In her research and writing Jeanine examines the interconnectedness of social and ecological justice, linking the oppression of peoples and the earth. Her work explores how we can be more aware, resilient, and change our philosophies when it comes to interacting with the natural world and with one another. Jeanine believes everyone living within the Western and global corporate paradigm is living in a state of disconnection and trauma. We are disconnected from ourselves and the earth - and our culture is very outward focused, making genuine connection difficult to achieve. Her forthcoming book, Returning the Self to Nature: Undoing Our Collective Narcissism and Healing Our Planet, will be released in September of this year.

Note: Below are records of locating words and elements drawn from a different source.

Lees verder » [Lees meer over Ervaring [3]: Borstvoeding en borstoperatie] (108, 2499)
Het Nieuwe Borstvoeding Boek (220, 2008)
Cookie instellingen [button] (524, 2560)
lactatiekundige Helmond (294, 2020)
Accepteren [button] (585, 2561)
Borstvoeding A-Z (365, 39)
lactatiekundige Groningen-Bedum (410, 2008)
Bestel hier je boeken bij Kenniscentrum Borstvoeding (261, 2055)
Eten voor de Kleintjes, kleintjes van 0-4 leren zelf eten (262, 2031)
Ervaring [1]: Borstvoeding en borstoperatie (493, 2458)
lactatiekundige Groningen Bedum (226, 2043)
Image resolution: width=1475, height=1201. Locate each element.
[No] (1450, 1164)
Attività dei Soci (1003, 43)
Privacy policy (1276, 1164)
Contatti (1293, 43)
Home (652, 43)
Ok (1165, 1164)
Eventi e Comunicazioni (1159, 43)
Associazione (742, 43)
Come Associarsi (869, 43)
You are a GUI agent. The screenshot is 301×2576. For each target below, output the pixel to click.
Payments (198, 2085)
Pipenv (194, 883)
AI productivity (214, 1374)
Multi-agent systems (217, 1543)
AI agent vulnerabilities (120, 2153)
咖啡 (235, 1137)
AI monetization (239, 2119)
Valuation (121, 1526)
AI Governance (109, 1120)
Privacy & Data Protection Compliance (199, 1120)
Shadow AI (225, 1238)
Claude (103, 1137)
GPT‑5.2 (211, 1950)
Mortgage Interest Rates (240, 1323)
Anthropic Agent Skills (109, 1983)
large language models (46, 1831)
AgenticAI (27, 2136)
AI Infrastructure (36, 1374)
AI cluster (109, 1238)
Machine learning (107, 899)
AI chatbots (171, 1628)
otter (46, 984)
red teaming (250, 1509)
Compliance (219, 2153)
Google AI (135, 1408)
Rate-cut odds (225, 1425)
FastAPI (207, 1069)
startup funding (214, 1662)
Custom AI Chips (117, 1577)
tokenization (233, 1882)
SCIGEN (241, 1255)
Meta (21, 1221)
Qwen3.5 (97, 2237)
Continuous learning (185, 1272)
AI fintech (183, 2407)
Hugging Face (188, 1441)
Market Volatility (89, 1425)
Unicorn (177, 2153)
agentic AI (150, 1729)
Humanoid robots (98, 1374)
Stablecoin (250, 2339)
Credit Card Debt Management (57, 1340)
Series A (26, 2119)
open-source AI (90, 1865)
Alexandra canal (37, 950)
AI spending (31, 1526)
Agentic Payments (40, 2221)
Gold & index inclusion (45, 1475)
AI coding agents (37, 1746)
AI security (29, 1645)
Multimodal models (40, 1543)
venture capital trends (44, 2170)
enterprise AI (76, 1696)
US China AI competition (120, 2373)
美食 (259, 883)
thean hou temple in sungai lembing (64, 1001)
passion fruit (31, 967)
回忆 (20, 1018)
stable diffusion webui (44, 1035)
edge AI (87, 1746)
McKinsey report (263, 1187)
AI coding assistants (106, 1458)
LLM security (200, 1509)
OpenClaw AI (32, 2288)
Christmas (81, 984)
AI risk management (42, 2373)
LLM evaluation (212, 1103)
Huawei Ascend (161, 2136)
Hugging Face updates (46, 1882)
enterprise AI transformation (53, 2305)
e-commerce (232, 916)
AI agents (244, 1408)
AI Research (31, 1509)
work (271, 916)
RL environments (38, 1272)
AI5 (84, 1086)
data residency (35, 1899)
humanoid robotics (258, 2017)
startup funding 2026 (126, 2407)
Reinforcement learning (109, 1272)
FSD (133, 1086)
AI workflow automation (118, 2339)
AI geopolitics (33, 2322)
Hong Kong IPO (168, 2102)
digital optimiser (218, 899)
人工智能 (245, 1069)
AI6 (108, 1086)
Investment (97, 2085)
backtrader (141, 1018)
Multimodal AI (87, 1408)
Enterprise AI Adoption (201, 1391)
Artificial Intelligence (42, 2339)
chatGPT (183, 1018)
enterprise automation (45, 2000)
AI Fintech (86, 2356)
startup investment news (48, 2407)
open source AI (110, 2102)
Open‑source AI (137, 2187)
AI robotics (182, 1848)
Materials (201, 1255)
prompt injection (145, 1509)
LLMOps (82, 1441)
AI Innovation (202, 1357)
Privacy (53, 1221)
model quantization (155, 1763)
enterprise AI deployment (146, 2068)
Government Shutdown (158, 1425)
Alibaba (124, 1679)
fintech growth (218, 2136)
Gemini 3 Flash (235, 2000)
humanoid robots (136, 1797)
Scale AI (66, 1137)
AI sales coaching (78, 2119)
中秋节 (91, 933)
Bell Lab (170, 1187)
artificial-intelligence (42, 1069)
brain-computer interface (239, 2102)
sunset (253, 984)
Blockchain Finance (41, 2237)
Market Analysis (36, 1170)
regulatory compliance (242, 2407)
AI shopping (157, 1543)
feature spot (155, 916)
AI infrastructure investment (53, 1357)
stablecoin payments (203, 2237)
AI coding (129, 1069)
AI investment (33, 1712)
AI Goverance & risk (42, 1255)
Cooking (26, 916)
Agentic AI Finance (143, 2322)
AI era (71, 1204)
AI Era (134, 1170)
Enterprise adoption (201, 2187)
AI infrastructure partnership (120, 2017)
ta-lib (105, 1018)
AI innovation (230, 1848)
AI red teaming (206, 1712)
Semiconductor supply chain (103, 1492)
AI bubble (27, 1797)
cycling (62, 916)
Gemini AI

In our interview, we speak about the steps one needs to take to shift from a "me" to a "we" mindset. One of the biggest pieces of advice Jeanine offers is to learn to how to surrender and to constantly question your beliefs and be willing to change your mind and outlook when you are given new informative and perspectives. Recognize that we don't know all the answers about life, nor will we ever. There is a freedom and an inner peace that comes from embracing the mysteries of the world, and appreciating the simple joys of life.
In our conversation we speak about the effects of cultural narcissism, our current mental health crisis, how to recreate a sense of belonging with the natural world, breaking our individualistic Western world views, the interconnectedness of all beings, rethinking our approach to the climate crisis, and how we can shift to a more ecologically-minded paradigm.
This is a story about healing, prioritizing joy and connection, the power of compassion and empathy, and choosing to imagine and work towards a brighter tomorrow.